* MATERIAL SHOWN:
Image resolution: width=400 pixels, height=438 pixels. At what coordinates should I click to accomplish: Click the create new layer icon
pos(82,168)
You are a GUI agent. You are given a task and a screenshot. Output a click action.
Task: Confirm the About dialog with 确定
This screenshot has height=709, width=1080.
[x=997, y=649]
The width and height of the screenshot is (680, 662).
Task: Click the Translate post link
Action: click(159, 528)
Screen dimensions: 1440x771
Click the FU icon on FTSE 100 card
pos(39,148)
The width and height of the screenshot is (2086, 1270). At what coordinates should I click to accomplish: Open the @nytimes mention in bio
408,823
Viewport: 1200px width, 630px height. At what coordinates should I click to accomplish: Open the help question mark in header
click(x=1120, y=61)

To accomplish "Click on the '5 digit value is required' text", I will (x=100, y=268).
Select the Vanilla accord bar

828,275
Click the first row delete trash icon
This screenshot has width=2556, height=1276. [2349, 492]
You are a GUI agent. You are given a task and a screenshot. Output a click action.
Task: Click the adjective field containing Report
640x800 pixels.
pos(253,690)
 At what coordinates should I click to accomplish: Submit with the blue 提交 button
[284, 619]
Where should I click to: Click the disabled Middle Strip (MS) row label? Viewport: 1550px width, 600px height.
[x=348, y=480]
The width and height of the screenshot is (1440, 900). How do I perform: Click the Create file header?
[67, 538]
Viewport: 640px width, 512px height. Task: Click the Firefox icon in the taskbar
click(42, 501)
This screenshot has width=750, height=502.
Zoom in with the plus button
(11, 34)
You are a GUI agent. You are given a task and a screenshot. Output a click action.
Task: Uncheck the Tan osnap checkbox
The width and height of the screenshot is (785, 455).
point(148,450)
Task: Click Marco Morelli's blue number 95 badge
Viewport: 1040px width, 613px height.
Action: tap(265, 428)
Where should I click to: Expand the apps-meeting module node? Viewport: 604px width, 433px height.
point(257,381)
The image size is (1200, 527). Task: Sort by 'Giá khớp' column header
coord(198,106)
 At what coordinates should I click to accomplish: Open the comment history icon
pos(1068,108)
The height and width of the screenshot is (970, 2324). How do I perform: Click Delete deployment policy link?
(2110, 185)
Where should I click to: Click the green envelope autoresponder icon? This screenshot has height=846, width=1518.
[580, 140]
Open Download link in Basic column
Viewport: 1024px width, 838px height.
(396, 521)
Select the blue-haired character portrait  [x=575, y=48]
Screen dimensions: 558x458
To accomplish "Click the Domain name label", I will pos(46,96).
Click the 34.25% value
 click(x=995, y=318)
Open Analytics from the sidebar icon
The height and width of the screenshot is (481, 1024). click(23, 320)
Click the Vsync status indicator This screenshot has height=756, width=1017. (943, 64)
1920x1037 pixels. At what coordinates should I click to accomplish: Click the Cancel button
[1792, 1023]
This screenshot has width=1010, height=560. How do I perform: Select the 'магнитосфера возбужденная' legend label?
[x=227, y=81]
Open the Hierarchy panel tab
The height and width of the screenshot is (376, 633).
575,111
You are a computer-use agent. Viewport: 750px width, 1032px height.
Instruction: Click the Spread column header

* WHAT IS REQUIRED:
Which lines above include "dimensions"? Show each of them by copying it.

* SOLUTION:
Screen dimensions: 1440x771
Screen dimensions: 558x458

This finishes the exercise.